TASK REQUIREMENTS: Write out the records again, beginning at the line that has "Task: Open the Changes comparison view" and stopping after the line that has "Action: coord(1057,41)". Replace "Changes" with "Revisions" and leave everything else unchanged.

DATA LINES:
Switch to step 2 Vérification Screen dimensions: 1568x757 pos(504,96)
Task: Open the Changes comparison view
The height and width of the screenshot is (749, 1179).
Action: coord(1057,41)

...

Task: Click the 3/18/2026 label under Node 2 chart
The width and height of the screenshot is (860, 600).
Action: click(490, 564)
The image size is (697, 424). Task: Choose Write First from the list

REPLY TO THE EXERCISE:
Task: Open the Revisions comparison view
The height and width of the screenshot is (749, 1179).
Action: coord(1057,41)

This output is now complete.